What to do: Each line of the material below should be reproduced exactly.

Supplied material Start Marker

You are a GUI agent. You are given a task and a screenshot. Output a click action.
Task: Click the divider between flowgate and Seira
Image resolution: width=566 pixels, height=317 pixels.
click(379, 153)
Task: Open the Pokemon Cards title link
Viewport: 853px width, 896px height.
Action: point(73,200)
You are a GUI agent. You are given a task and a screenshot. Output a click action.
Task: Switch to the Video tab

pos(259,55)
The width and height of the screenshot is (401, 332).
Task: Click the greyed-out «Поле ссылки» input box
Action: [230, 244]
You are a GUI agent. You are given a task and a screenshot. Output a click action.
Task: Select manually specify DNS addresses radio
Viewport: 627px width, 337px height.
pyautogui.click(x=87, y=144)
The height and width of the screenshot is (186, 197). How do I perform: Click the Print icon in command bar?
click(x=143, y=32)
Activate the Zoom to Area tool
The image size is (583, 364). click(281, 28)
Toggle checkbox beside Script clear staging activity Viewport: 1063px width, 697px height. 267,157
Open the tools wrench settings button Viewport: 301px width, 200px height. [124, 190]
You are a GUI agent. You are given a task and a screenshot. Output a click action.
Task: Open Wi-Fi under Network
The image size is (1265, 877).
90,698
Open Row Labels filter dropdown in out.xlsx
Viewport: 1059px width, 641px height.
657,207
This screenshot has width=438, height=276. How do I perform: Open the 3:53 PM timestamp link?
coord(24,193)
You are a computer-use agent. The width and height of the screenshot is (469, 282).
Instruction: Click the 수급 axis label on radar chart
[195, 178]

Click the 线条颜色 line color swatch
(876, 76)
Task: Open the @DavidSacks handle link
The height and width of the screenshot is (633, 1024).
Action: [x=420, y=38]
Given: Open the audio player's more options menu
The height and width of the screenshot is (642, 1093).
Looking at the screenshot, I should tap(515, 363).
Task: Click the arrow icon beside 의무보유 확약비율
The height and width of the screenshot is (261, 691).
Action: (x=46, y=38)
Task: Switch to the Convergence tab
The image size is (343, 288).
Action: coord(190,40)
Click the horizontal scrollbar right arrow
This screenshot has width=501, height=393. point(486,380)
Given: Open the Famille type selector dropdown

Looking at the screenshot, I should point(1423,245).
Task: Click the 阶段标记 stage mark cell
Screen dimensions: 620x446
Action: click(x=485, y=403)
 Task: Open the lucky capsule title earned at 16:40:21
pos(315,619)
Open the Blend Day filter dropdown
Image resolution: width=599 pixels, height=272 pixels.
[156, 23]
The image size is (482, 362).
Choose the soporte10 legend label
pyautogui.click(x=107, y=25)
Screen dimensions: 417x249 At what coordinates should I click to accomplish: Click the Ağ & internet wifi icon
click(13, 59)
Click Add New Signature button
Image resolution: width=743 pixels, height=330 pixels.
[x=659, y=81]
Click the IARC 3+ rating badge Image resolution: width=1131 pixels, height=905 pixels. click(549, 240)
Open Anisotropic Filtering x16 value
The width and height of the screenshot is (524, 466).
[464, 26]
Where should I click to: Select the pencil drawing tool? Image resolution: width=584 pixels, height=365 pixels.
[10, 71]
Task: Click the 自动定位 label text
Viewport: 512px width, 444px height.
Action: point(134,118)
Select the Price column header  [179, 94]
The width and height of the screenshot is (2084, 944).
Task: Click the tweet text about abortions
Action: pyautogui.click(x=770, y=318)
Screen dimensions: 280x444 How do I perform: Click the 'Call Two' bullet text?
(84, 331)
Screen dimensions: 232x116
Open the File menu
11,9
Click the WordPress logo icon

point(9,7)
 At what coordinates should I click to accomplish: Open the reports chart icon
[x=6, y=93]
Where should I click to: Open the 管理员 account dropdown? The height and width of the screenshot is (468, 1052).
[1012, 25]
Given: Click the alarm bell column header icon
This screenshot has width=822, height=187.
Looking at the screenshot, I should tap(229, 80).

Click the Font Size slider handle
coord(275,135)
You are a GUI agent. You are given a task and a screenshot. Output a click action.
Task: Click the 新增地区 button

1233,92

Supplied material End Marker

Solution to this problem:
You are a GUI agent. You are given a task and a screenshot. Output a click action.
Task: Click the divider between flowgate and Seira
Image resolution: width=566 pixels, height=317 pixels.
click(379, 153)
Task: Open the Pokemon Cards title link
Viewport: 853px width, 896px height.
Action: point(73,200)
You are a GUI agent. You are given a task and a screenshot. Output a click action.
Task: Switch to the Video tab

pos(259,55)
The width and height of the screenshot is (401, 332).
Task: Click the greyed-out «Поле ссылки» input box
Action: [230, 244]
You are a GUI agent. You are given a task and a screenshot. Output a click action.
Task: Select manually specify DNS addresses radio
Viewport: 627px width, 337px height.
pyautogui.click(x=87, y=144)
The height and width of the screenshot is (186, 197). How do I perform: Click the Print icon in command bar?
click(x=143, y=32)
Activate the Zoom to Area tool
The image size is (583, 364). click(281, 28)
Toggle checkbox beside Script clear staging activity Viewport: 1063px width, 697px height. 267,157
Open the tools wrench settings button Viewport: 301px width, 200px height. [124, 190]
You are a GUI agent. You are given a task and a screenshot. Output a click action.
Task: Open Wi-Fi under Network
The image size is (1265, 877).
90,698
Open Row Labels filter dropdown in out.xlsx
Viewport: 1059px width, 641px height.
657,207
This screenshot has width=438, height=276. How do I perform: Open the 3:53 PM timestamp link?
coord(24,193)
You are a computer-use agent. The width and height of the screenshot is (469, 282).
Instruction: Click the 수급 axis label on radar chart
[195, 178]

Click the 线条颜色 line color swatch
(876, 76)
Task: Open the @DavidSacks handle link
The height and width of the screenshot is (633, 1024).
Action: [x=420, y=38]
Given: Open the audio player's more options menu
The height and width of the screenshot is (642, 1093).
Looking at the screenshot, I should tap(515, 363).
Task: Click the arrow icon beside 의무보유 확약비율
The height and width of the screenshot is (261, 691).
Action: (x=46, y=38)
Task: Switch to the Convergence tab
The image size is (343, 288).
Action: coord(190,40)
Click the horizontal scrollbar right arrow
This screenshot has width=501, height=393. point(486,380)
Given: Open the Famille type selector dropdown

Looking at the screenshot, I should point(1423,245).
Task: Click the 阶段标记 stage mark cell
Screen dimensions: 620x446
Action: click(x=485, y=403)
 Task: Open the lucky capsule title earned at 16:40:21
pos(315,619)
Open the Blend Day filter dropdown
Image resolution: width=599 pixels, height=272 pixels.
[156, 23]
The image size is (482, 362).
Choose the soporte10 legend label
pyautogui.click(x=107, y=25)
Screen dimensions: 417x249 At what coordinates should I click to accomplish: Click the Ağ & internet wifi icon
click(13, 59)
Click Add New Signature button
Image resolution: width=743 pixels, height=330 pixels.
[x=659, y=81]
Click the IARC 3+ rating badge Image resolution: width=1131 pixels, height=905 pixels. click(549, 240)
Open Anisotropic Filtering x16 value
The width and height of the screenshot is (524, 466).
[464, 26]
Where should I click to: Select the pencil drawing tool? Image resolution: width=584 pixels, height=365 pixels.
[10, 71]
Task: Click the 自动定位 label text
Viewport: 512px width, 444px height.
Action: point(134,118)
Select the Price column header  [179, 94]
The width and height of the screenshot is (2084, 944).
Task: Click the tweet text about abortions
Action: pyautogui.click(x=770, y=318)
Screen dimensions: 280x444 How do I perform: Click the 'Call Two' bullet text?
(84, 331)
Screen dimensions: 232x116
Open the File menu
11,9
Click the WordPress logo icon

point(9,7)
 At what coordinates should I click to accomplish: Open the reports chart icon
[x=6, y=93]
Where should I click to: Open the 管理员 account dropdown? The height and width of the screenshot is (468, 1052).
[1012, 25]
Given: Click the alarm bell column header icon
This screenshot has width=822, height=187.
Looking at the screenshot, I should tap(229, 80).

Click the Font Size slider handle
coord(275,135)
You are a GUI agent. You are given a task and a screenshot. Output a click action.
Task: Click the 新增地区 button

1233,92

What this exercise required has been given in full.